#### TASK ITEM
Your answer should repeat every line of the records below in which the word "computer" appears.

#### SOURCE INFORMATION
+ + + +
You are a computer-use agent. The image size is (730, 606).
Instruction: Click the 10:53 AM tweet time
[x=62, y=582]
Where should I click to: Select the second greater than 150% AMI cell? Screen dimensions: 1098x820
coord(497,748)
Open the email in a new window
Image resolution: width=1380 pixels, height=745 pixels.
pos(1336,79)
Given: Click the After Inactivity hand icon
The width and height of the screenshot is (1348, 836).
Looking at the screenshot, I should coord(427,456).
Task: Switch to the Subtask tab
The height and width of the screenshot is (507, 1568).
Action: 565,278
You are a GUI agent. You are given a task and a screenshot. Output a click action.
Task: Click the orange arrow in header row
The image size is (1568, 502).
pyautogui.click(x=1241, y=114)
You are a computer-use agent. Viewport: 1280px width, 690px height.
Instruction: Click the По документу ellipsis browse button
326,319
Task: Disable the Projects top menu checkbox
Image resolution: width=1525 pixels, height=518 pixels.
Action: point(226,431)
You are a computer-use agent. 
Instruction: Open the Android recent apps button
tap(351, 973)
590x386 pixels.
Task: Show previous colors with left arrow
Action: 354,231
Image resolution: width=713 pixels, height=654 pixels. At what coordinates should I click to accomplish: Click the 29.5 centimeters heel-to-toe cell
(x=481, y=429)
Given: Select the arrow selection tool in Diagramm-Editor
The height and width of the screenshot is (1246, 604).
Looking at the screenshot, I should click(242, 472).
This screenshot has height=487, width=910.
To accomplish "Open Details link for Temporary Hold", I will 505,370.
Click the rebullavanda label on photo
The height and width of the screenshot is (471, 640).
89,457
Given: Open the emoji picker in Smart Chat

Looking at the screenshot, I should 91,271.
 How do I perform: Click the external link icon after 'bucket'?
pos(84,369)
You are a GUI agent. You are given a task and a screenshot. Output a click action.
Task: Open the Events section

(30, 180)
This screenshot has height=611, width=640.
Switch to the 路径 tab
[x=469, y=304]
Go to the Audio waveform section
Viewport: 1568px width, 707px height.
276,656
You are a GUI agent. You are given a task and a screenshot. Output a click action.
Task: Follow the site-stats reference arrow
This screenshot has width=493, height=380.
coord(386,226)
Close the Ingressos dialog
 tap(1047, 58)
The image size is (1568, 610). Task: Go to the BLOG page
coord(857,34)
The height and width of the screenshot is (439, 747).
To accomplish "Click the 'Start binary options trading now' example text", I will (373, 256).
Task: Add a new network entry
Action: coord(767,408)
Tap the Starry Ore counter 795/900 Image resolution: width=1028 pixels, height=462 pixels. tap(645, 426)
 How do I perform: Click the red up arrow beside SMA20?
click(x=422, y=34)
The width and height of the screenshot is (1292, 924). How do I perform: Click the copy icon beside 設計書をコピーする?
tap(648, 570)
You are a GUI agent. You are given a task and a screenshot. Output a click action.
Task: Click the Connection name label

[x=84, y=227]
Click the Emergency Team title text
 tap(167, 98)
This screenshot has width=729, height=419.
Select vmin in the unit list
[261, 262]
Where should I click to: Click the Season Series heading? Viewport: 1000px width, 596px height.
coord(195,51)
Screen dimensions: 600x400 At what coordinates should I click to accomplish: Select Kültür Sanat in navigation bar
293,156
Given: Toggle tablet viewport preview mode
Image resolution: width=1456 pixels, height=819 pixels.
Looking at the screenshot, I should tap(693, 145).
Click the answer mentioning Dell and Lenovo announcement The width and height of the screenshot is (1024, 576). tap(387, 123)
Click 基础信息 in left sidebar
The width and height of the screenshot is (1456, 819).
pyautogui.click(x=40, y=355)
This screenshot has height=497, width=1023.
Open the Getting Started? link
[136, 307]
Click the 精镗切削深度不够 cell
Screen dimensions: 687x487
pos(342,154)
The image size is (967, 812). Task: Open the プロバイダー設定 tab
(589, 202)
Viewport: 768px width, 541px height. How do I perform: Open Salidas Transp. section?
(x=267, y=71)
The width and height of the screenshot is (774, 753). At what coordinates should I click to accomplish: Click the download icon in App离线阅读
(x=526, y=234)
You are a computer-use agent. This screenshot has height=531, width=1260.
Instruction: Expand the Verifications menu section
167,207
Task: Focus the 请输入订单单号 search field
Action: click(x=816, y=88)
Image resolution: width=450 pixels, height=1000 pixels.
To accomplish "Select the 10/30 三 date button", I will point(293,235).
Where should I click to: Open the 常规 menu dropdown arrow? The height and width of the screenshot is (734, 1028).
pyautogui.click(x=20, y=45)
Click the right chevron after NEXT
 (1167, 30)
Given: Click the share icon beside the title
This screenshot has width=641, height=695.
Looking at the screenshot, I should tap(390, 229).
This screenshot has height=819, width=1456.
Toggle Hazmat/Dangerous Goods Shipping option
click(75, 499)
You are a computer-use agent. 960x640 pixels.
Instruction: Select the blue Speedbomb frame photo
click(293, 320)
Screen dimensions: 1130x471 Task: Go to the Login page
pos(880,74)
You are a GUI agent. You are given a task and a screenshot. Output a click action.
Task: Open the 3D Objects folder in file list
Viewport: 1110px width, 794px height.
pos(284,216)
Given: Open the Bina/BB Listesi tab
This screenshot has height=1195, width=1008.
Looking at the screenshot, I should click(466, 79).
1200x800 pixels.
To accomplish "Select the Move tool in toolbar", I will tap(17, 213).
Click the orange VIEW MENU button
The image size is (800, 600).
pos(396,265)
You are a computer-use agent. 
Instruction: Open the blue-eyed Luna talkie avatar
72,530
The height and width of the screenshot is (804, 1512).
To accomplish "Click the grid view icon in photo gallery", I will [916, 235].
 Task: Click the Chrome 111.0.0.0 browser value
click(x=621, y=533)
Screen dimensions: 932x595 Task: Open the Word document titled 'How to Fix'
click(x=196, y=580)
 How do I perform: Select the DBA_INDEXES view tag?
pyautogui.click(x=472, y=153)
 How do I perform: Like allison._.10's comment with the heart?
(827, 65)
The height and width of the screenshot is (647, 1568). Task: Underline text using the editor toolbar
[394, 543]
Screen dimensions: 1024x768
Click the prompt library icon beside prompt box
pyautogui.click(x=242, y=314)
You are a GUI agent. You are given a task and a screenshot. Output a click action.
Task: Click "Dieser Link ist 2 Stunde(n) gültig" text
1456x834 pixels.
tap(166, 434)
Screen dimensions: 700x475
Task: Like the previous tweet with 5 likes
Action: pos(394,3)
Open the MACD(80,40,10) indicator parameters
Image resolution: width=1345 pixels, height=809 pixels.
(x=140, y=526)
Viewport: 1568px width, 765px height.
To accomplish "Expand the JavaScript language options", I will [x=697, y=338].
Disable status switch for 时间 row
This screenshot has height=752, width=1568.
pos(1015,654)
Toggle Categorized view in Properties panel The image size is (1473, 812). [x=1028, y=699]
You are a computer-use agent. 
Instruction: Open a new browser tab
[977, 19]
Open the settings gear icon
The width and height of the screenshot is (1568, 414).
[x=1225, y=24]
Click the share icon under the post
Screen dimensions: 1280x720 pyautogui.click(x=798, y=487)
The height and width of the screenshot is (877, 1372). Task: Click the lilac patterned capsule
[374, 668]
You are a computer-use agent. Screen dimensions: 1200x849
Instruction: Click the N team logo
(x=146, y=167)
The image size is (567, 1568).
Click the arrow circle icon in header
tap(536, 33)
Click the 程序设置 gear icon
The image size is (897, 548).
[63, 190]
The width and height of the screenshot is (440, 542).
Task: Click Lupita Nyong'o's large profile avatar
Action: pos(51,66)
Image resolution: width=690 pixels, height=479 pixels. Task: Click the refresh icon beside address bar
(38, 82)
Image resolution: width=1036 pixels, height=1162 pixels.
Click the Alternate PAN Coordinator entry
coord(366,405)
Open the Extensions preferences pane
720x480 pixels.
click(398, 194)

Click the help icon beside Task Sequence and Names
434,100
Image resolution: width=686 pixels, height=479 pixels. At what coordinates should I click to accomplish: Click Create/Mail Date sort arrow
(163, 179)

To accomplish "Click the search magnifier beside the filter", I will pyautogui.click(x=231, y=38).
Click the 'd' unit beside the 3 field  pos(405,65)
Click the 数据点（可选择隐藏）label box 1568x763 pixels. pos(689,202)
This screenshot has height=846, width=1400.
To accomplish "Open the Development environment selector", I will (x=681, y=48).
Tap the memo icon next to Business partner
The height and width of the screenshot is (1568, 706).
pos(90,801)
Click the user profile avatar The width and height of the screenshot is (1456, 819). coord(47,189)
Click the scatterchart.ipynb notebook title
+ + + +
#### SOLUTION TO THE PROBLEM
You are a computer-use agent. The image size is (730, 606).
You are a computer-use agent. Viewport: 1280px width, 690px height.
You are a computer-use agent. 
You are a computer-use agent. This screenshot has height=531, width=1260.
You are a computer-use agent. 960x640 pixels.
You are a computer-use agent. 
You are a computer-use agent. 
You are a computer-use agent. Screen dimensions: 1200x849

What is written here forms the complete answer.